Maddenin bir halden başka bir hale geçmesi, aşırı sıcaklık ve basınç altına alınmasını gerektirir. Örneğin, su buharını fiziksel duruma dönüştürmek için kritik sıcaklığı düşürmek ve basıncı artırmak önemlidir. Maddelerdeki faz değişimi, özel noktalara ulaşıldığında gerçekleşir. Bir sıvı zaman zaman katılaşmak isteyebilir.

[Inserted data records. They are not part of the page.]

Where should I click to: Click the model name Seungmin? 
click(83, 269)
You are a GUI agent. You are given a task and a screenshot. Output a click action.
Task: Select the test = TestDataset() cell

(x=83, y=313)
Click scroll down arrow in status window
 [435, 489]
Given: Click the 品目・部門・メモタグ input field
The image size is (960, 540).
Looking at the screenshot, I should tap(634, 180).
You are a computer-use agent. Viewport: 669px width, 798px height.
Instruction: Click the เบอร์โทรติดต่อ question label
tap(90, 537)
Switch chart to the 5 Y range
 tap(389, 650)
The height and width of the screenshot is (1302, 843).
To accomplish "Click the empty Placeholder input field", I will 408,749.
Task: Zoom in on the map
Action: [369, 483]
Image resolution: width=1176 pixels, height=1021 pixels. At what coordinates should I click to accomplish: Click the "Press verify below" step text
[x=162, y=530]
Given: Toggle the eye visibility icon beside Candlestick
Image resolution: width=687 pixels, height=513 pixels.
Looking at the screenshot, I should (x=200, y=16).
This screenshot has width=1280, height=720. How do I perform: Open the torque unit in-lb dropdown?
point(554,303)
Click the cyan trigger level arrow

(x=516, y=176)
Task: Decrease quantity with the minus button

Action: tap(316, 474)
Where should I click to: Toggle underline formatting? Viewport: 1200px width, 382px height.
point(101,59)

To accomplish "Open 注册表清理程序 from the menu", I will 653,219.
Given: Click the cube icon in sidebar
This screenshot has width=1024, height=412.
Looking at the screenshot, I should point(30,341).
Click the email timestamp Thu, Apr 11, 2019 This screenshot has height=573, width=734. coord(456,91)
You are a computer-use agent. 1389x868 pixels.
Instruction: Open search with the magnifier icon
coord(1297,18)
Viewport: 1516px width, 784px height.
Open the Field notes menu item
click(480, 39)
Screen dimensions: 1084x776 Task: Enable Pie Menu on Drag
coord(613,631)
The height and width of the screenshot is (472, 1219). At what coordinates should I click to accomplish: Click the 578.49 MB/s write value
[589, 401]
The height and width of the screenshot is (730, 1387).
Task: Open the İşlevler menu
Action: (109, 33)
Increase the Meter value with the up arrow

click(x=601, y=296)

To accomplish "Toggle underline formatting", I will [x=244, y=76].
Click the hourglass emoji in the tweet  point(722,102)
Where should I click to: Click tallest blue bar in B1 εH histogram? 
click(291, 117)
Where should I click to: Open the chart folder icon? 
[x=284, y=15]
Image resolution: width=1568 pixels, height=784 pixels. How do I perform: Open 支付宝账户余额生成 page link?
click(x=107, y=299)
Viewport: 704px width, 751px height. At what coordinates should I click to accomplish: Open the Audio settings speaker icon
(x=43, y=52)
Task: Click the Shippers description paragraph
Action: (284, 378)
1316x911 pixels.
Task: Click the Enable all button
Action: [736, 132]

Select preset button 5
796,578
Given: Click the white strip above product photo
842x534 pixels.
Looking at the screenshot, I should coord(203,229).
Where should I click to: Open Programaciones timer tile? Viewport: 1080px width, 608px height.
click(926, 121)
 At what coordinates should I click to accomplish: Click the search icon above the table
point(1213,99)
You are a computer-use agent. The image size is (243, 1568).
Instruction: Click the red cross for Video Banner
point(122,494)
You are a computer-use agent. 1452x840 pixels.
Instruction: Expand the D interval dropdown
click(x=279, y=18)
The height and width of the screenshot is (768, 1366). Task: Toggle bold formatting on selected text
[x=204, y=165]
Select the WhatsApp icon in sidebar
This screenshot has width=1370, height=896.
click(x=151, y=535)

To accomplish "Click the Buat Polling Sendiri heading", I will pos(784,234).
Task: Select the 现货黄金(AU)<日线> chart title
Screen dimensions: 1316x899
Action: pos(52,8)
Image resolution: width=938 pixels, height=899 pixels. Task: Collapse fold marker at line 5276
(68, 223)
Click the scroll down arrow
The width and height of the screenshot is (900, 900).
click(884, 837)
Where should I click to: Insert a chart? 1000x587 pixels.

Bir sıvının katıya dönüştüğü sıcaklık, bilim adamları tarafından bir donma noktası veya erime noktası kullanılarak ölçülür. Erime noktası fiziksel faktörlerden etkilenebilir. Bu etkilerden biri de basınçtır. Bir malzemenin donma noktası ve diğer belirli noktaları, onu çevreleyen basınç arttıkça yükselir. İşler daha fazla baskı altındayken, onları sağlam tutmak daha kolaydır. Katılar, moleküllerinin daha sıkı aralıkları nedeniyle genellikle sıvılardan daha yoğundur.
Dondurma işlemi sırasında moleküller daha küçük bir alana sıkıştırılır. Bilimde her zaman istisnalar vardır. Su birçok yönden benzersizdir. Dondurulduğunda, molekülleri arasında daha fazla boşluk vardır. Katı su, sıvı sudan daha az yoğundur, çünkü moleküller, sıvı halde tamamen gevşek oldukları zamana göre daha fazla yer kaplayan kesin bir düzende organize olurlar. Katı su daha az yoğundur çünkü aynı sayıda molekül daha fazla yer kaplar.
Bir katı da gaz haline geçebilir. Bu süreç süblimasyon olarak bilinir. En bilinen örneklerinden biri yüceltme dır-dir kuru buz ki bu daha katı CO2'den başka bir şey değildir.
Burada, Kidadl'da, herkesin eğlenmesi için birçok ilginç aile dostu gerçeği özenle yarattık! Maddenin Beş Hali ile ilgili önerilerimizi beğendiyseniz, neden bir göz atmıyorsunuz? Katılar sıvılar ve gazlar kolaylaştırıldı mı yoksa malzeme türleri açıklandı mı?
Halk arasında orca (Orcinus orca) olarak bilinen katil balina, deni...
Napoliten Mastiff gibi buruşuk bir köpek ırkını evlat edinmek istey...
Kaplanlar gaddarlıkları ve cesaretleriyle tanınırlar ve hayvanlar a...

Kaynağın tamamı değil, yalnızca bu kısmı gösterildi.